*Do this*
Starting at the line containing "Viewport: 1464px width, 812px" and continuing through the last of the rows, rewrite those lines with "Filter" changed to "Search" and nothing else altered. Leave the pictures out of your answer.

[Screen grounding rows]
^^^^^^^^

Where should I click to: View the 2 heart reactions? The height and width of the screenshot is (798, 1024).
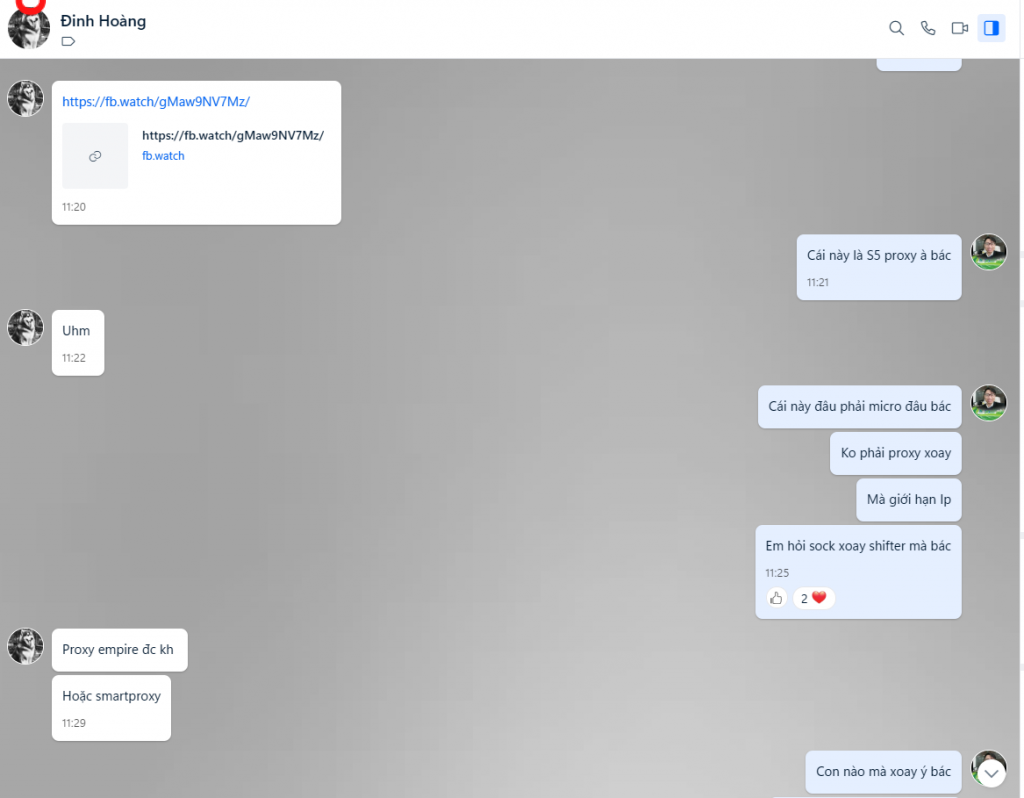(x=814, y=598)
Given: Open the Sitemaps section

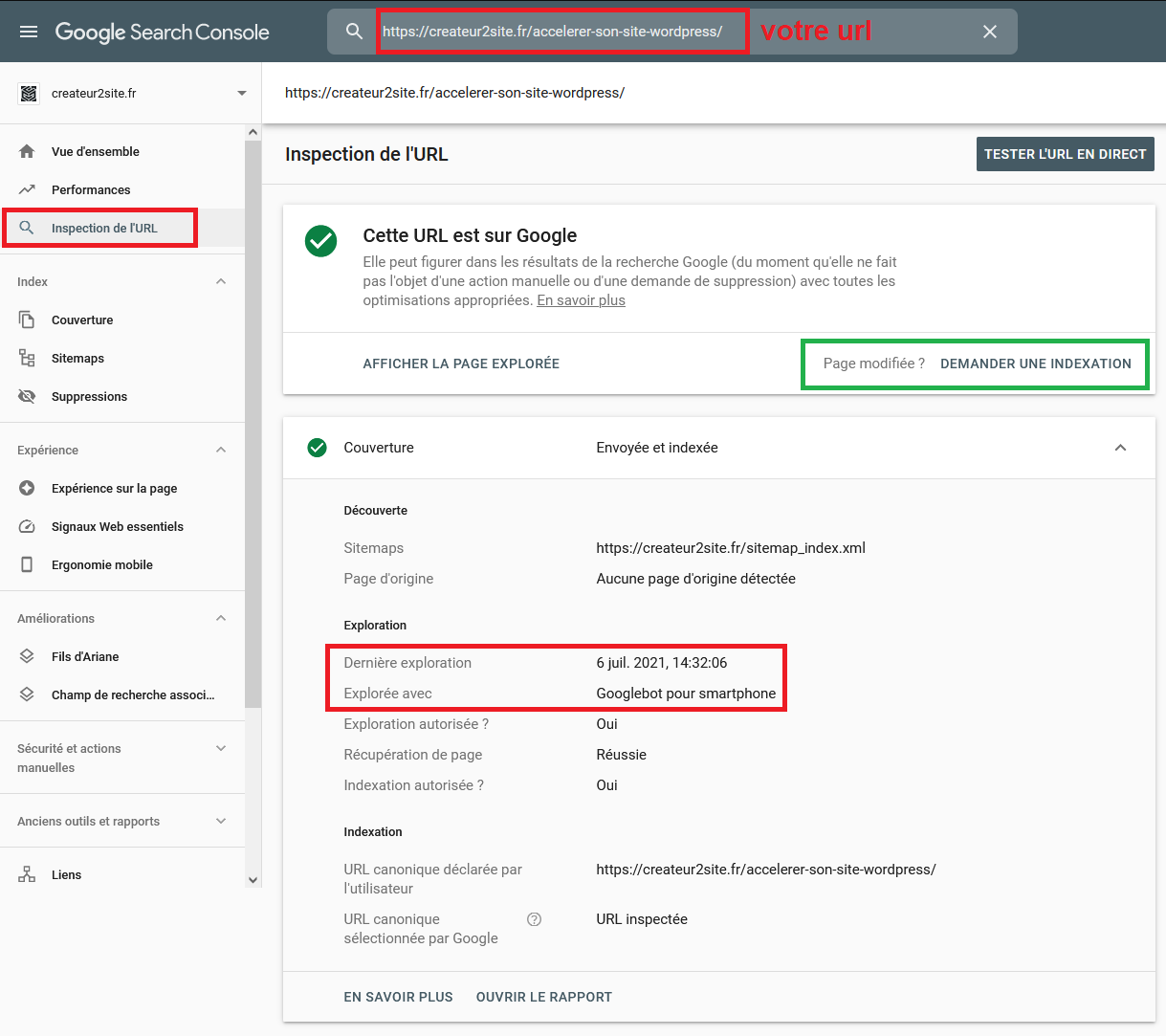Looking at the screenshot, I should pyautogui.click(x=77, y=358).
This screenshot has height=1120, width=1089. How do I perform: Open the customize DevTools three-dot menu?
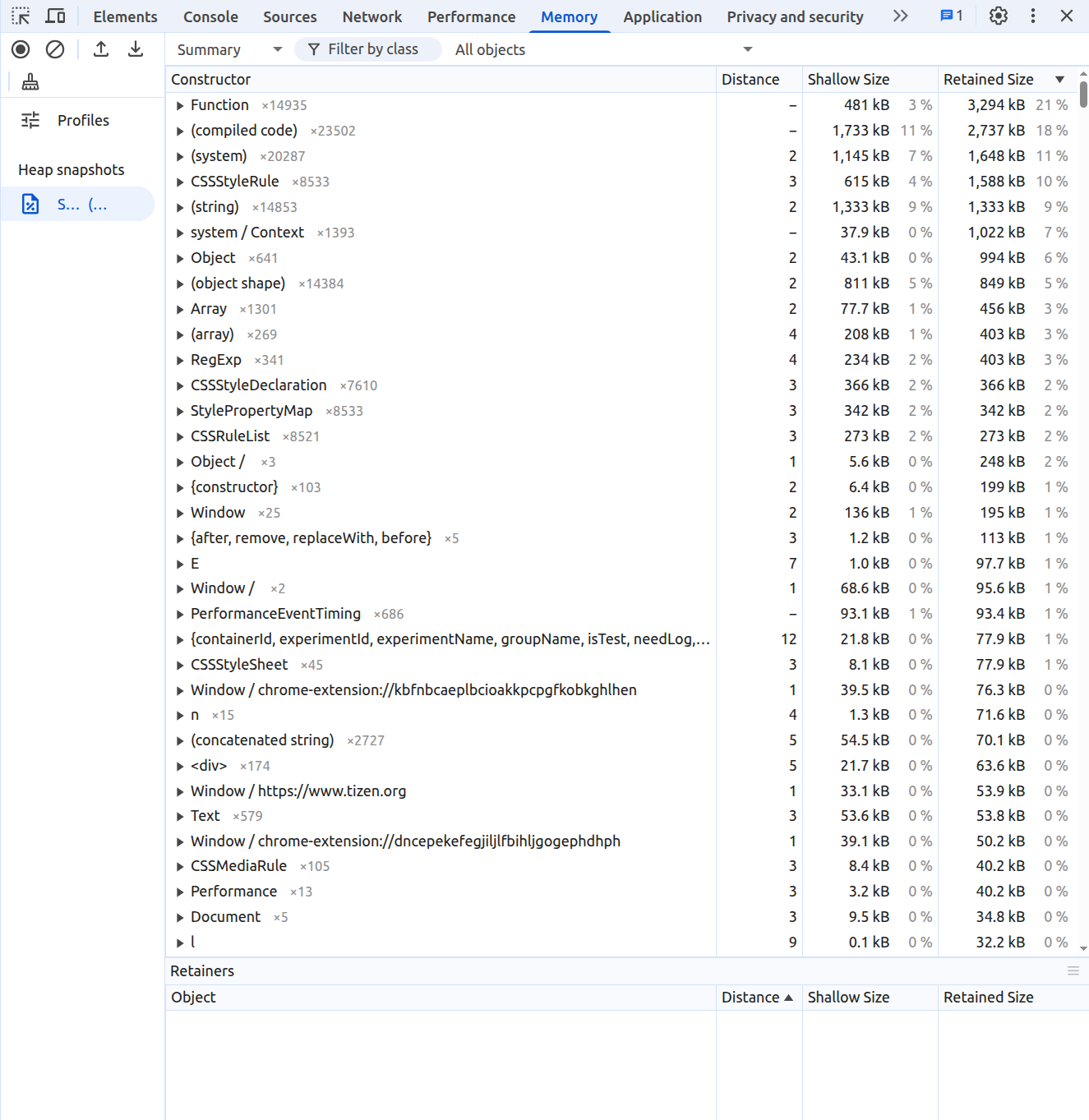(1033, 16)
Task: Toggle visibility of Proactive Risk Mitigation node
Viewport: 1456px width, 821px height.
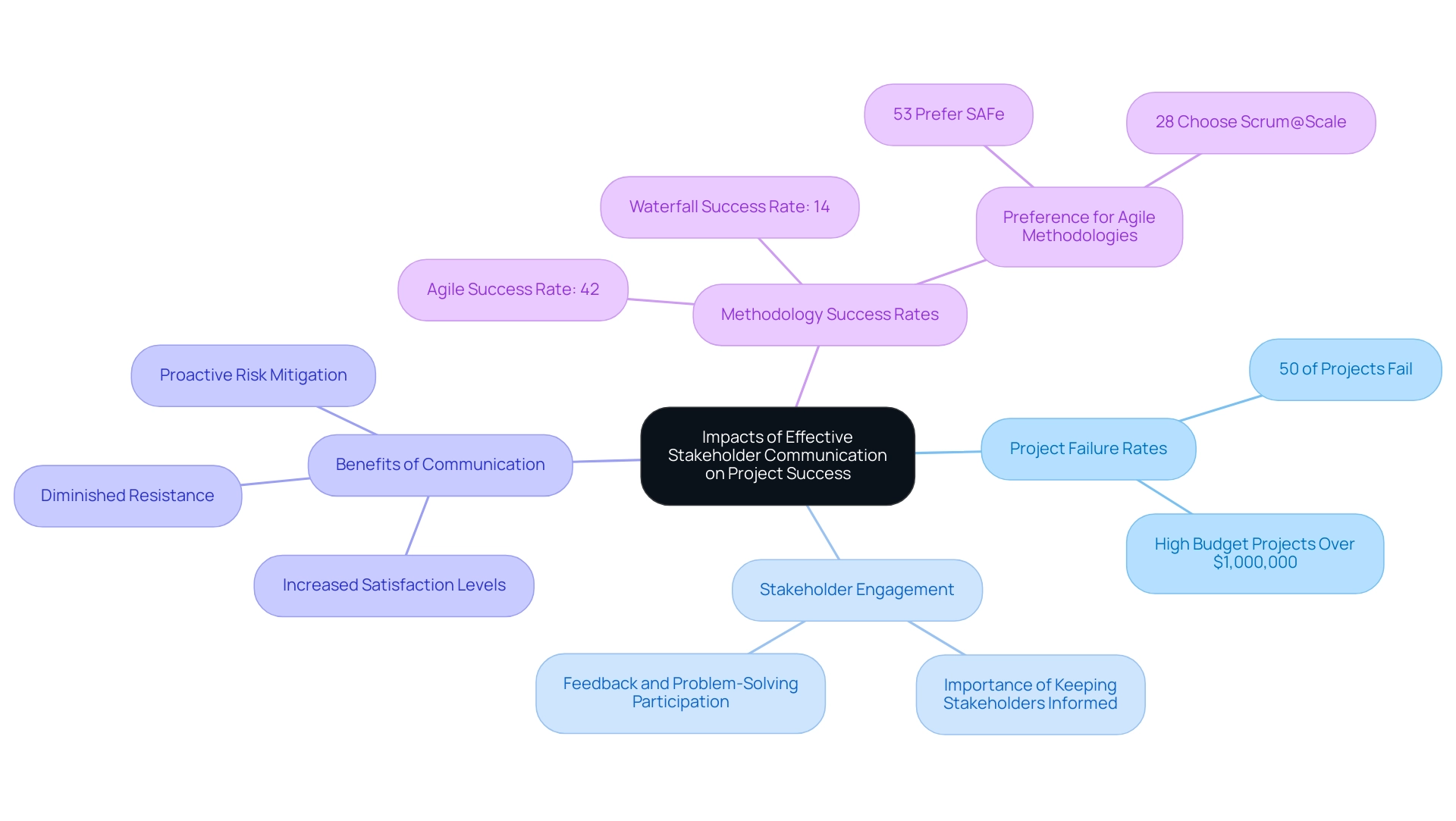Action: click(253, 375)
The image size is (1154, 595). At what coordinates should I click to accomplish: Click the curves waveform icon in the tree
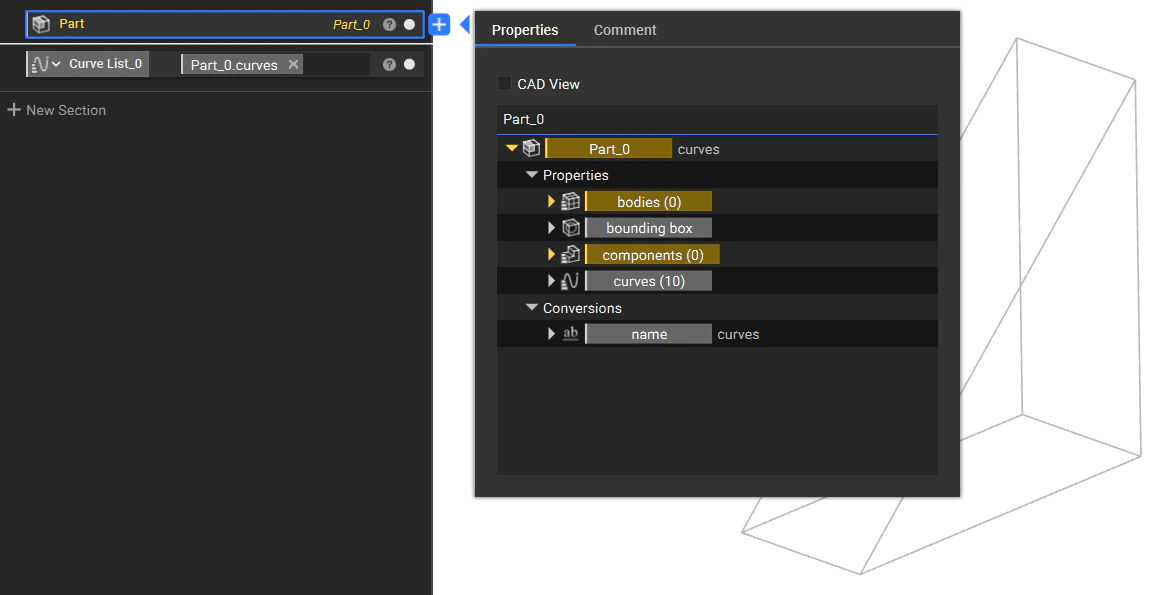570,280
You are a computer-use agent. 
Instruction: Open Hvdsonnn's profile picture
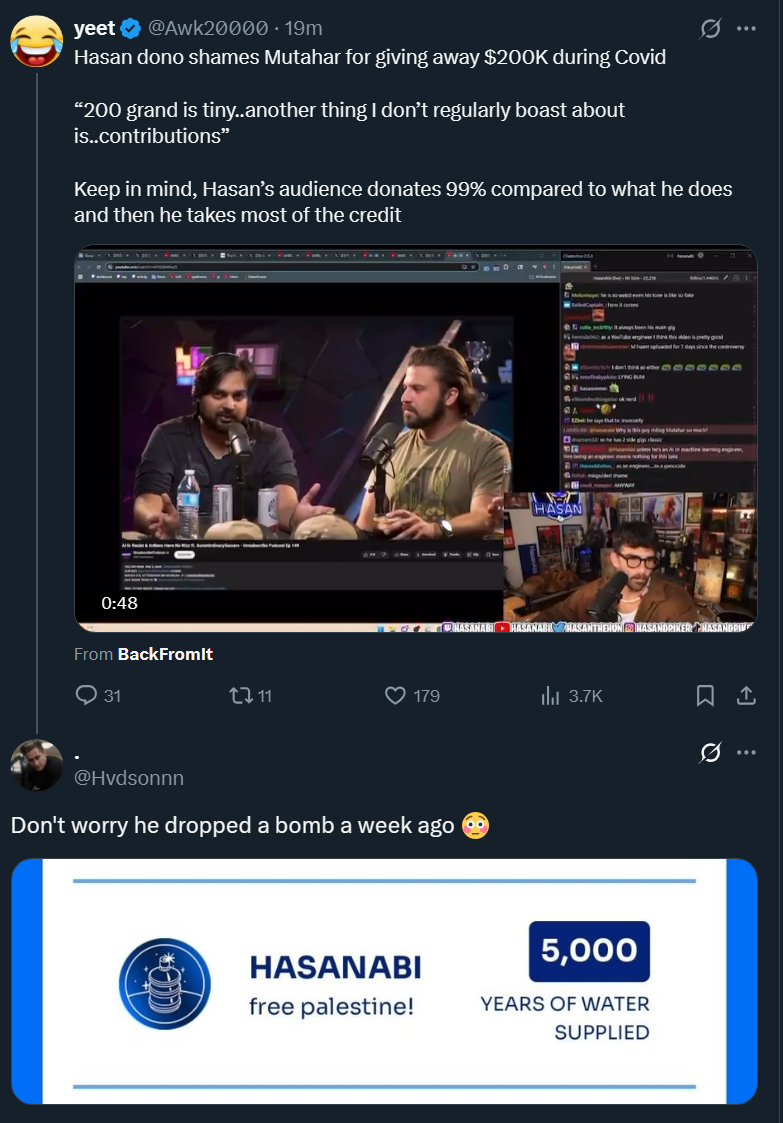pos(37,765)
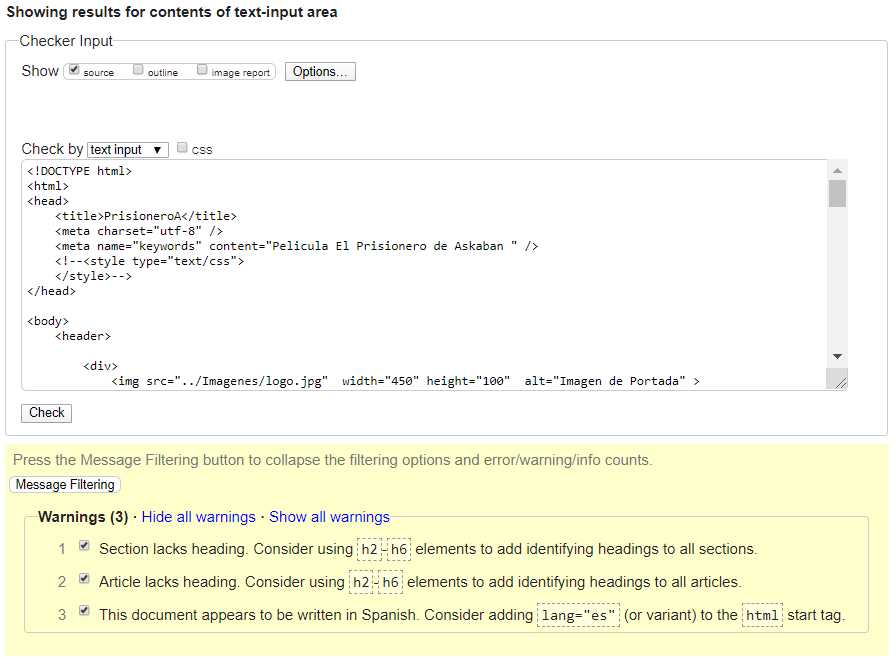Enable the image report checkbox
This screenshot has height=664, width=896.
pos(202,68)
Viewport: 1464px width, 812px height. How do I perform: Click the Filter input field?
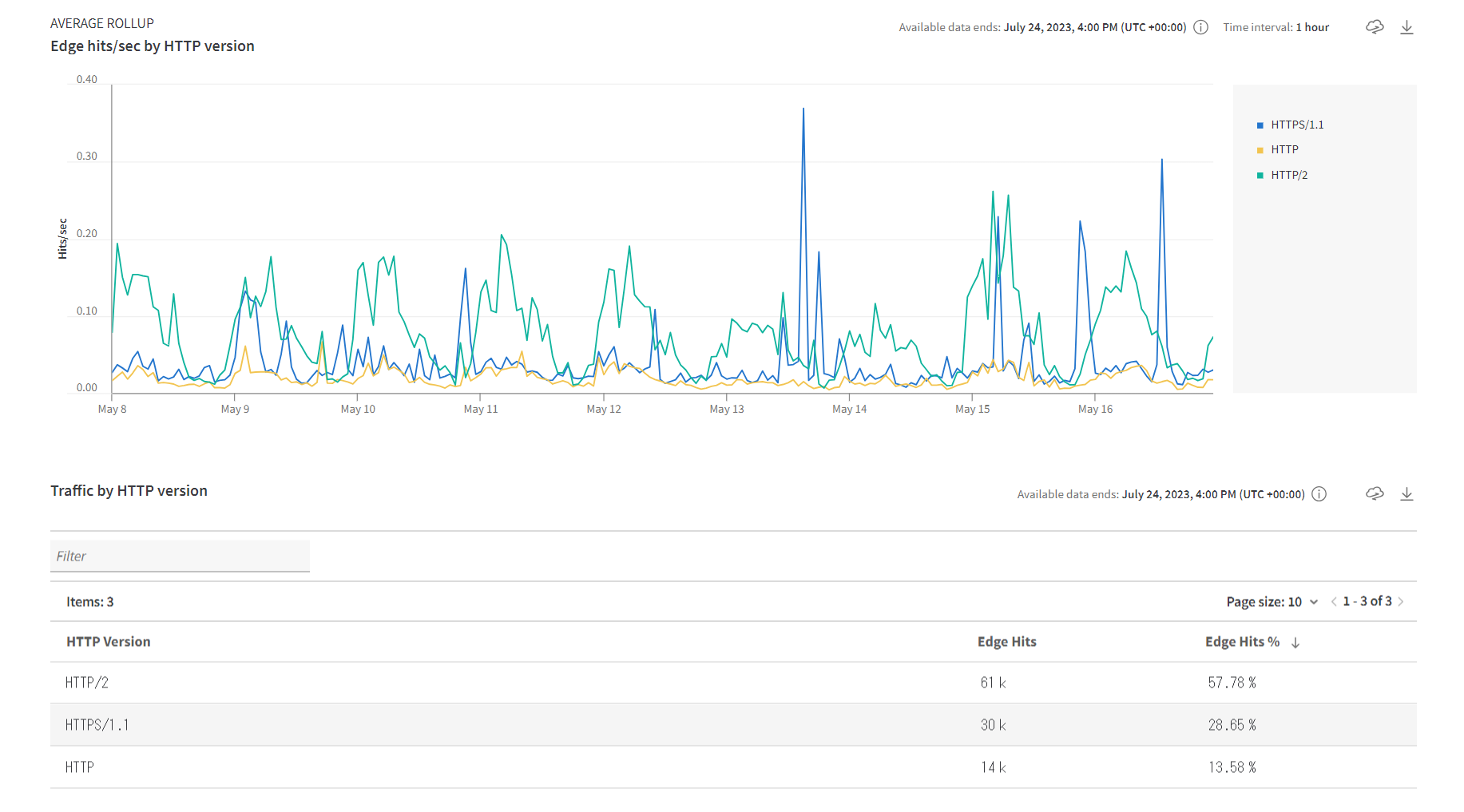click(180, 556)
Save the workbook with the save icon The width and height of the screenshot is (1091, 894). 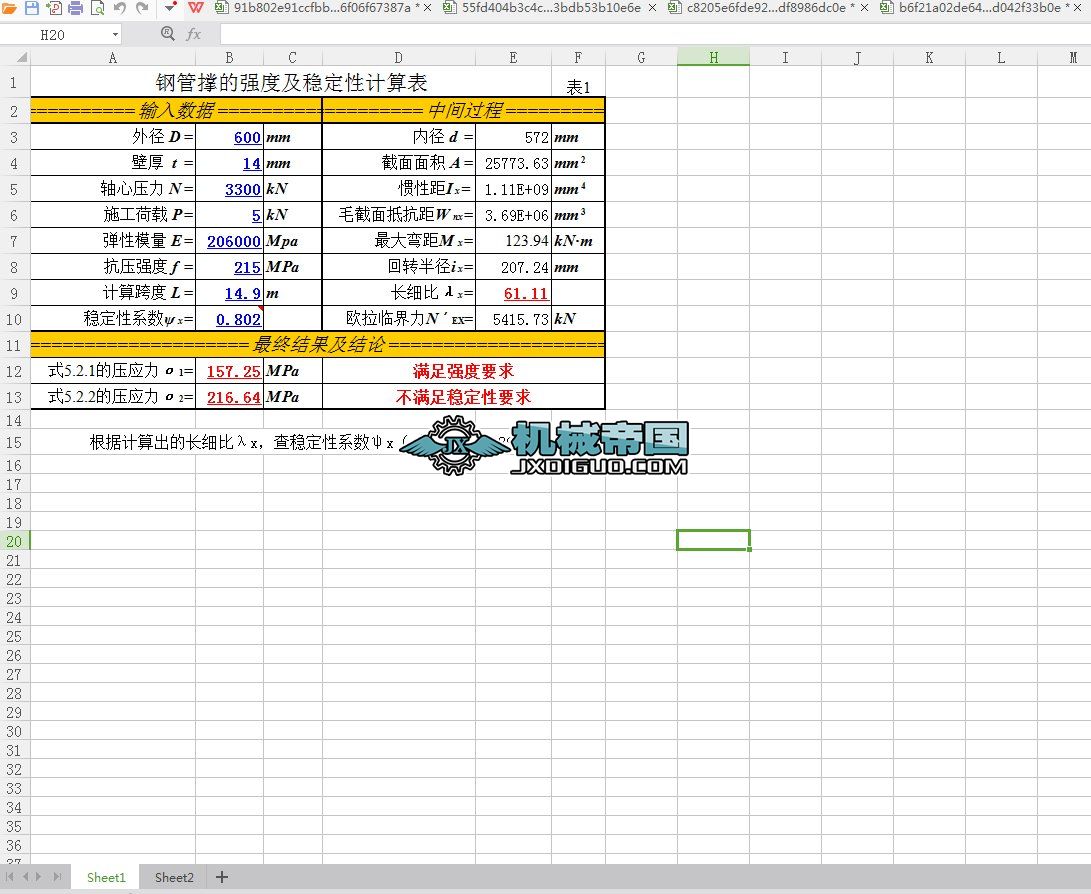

^^^^^^^^

*The solution*
Viewport: 1464px width, 812px height. How do I perform: Click the Search input field?
click(180, 556)
Save the workbook with the save icon The width and height of the screenshot is (1091, 894). 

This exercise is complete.